*About this task*
Search the listing below for the word "post" and copy each line where it appears.

*Data records*
- - -
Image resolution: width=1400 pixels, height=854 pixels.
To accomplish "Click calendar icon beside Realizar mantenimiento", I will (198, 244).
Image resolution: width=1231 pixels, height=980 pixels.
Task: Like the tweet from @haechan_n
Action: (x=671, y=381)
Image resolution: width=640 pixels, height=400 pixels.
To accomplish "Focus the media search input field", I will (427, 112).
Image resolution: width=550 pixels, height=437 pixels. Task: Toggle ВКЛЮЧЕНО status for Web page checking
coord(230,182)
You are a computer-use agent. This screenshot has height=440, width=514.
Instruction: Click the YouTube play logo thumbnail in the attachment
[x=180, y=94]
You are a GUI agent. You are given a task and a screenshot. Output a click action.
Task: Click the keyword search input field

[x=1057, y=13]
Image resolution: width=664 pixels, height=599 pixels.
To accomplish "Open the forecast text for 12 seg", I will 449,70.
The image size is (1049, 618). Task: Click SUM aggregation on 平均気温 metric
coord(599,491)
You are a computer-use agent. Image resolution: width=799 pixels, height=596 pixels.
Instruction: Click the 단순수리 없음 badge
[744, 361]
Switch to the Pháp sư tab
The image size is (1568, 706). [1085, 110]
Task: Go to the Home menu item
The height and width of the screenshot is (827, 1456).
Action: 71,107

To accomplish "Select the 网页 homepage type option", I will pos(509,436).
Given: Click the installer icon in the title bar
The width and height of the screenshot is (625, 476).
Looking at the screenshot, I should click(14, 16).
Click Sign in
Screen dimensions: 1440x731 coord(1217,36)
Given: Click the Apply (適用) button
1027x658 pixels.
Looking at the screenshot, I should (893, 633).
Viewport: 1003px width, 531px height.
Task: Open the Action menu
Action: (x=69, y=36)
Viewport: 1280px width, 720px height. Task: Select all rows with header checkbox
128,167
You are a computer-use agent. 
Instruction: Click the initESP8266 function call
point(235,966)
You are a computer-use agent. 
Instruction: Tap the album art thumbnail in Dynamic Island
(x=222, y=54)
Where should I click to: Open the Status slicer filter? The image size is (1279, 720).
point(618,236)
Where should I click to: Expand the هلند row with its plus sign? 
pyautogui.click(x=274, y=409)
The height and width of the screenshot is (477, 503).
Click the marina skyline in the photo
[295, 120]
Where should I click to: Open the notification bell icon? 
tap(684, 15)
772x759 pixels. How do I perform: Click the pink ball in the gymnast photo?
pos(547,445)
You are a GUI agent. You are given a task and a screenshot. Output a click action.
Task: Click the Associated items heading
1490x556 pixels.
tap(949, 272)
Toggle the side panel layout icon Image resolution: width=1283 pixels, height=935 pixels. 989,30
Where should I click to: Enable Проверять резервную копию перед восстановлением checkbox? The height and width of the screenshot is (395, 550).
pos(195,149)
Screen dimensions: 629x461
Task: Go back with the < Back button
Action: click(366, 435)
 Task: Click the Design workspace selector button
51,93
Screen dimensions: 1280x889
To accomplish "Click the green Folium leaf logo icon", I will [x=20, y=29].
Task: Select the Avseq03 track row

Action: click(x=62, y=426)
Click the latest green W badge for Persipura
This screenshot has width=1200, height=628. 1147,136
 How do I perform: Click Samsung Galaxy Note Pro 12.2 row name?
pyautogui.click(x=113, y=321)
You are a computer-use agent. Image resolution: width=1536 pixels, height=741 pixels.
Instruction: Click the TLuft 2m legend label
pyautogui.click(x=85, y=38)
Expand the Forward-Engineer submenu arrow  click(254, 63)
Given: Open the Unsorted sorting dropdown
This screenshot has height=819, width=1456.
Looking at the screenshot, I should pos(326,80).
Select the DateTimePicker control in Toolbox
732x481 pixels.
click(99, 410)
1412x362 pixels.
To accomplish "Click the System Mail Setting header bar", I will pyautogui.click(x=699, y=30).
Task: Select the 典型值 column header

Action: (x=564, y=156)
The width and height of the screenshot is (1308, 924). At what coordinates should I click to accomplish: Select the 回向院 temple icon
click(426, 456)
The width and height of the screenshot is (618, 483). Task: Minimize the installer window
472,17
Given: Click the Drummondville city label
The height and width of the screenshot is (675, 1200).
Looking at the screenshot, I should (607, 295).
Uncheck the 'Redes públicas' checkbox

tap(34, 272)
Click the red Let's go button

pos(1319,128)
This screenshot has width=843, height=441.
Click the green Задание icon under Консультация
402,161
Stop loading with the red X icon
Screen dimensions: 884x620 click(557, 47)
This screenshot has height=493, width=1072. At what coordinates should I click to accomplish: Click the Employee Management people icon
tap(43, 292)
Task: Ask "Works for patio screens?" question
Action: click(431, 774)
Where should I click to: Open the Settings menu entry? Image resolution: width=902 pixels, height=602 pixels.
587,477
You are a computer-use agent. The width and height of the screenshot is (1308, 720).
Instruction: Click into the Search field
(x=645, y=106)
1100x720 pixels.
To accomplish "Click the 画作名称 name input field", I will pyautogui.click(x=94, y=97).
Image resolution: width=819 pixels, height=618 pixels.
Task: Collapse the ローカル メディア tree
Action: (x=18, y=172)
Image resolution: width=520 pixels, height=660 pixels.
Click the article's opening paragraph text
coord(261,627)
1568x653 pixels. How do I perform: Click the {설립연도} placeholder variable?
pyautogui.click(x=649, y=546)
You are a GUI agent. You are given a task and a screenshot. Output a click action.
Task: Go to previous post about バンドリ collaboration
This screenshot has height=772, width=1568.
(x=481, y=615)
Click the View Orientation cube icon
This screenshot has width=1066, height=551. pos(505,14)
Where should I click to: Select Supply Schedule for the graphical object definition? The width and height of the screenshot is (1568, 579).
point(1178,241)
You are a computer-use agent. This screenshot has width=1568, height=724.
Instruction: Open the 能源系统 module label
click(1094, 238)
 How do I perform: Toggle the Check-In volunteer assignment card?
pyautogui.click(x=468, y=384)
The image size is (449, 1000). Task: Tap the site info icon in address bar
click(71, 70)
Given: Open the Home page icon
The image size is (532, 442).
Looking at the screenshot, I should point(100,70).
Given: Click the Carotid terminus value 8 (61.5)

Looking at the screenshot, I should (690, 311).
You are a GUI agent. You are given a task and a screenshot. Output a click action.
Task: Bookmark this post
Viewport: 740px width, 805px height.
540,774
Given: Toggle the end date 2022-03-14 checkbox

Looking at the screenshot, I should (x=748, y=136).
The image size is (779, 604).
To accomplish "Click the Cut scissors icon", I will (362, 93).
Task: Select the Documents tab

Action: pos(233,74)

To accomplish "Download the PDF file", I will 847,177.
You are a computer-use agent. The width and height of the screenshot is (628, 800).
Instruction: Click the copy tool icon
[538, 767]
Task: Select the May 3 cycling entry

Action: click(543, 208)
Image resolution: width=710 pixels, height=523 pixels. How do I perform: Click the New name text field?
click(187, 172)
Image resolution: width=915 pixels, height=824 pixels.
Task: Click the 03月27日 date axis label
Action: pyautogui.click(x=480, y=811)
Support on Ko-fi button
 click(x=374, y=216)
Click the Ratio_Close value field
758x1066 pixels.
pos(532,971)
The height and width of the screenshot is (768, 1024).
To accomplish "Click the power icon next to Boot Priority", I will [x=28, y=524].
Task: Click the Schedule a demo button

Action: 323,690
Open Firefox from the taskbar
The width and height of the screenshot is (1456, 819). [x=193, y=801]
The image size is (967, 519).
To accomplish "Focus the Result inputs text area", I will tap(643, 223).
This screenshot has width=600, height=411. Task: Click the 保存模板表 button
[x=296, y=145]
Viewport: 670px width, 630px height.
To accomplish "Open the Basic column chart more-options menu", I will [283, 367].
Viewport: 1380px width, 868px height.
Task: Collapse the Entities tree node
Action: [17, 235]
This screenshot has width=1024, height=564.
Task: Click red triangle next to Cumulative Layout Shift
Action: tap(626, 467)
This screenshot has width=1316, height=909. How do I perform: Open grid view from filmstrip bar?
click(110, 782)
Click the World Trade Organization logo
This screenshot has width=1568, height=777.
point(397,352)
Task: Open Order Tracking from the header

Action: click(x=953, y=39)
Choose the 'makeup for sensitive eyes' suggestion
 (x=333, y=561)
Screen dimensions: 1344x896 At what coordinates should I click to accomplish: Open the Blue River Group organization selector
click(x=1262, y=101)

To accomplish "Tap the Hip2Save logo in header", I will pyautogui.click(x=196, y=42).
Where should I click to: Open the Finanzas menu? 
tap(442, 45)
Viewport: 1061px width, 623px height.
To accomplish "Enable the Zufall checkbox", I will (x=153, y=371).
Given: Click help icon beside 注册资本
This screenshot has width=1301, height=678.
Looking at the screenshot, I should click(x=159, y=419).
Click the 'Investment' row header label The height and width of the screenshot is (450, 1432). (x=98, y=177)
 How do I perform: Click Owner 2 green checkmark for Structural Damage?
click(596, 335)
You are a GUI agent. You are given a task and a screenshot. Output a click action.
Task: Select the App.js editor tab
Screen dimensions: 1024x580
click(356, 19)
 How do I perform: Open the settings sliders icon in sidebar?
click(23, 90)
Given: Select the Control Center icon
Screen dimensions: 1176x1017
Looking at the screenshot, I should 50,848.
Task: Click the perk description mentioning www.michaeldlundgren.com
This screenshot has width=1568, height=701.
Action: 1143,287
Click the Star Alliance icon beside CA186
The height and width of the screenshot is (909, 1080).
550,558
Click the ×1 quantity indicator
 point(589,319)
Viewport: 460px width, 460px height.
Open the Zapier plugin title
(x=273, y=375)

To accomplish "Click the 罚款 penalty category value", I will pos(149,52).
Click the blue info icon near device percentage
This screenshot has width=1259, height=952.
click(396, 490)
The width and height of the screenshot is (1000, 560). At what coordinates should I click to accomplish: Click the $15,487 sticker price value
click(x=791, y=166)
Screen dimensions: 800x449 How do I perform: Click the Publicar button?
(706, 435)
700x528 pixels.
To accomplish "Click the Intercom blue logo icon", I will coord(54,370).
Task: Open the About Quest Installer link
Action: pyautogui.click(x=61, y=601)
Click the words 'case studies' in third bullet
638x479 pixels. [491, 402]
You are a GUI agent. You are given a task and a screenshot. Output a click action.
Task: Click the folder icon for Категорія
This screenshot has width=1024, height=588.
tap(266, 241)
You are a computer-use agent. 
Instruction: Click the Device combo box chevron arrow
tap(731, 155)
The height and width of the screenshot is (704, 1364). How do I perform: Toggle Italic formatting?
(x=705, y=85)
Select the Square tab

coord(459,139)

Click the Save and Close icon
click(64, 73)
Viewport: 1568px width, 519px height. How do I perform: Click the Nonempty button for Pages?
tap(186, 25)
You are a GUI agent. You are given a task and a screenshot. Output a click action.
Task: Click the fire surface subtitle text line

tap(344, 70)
- - -
*Exercise response*
Task: Go to previous post about バンドリ collaboration
Task: Bookmark this post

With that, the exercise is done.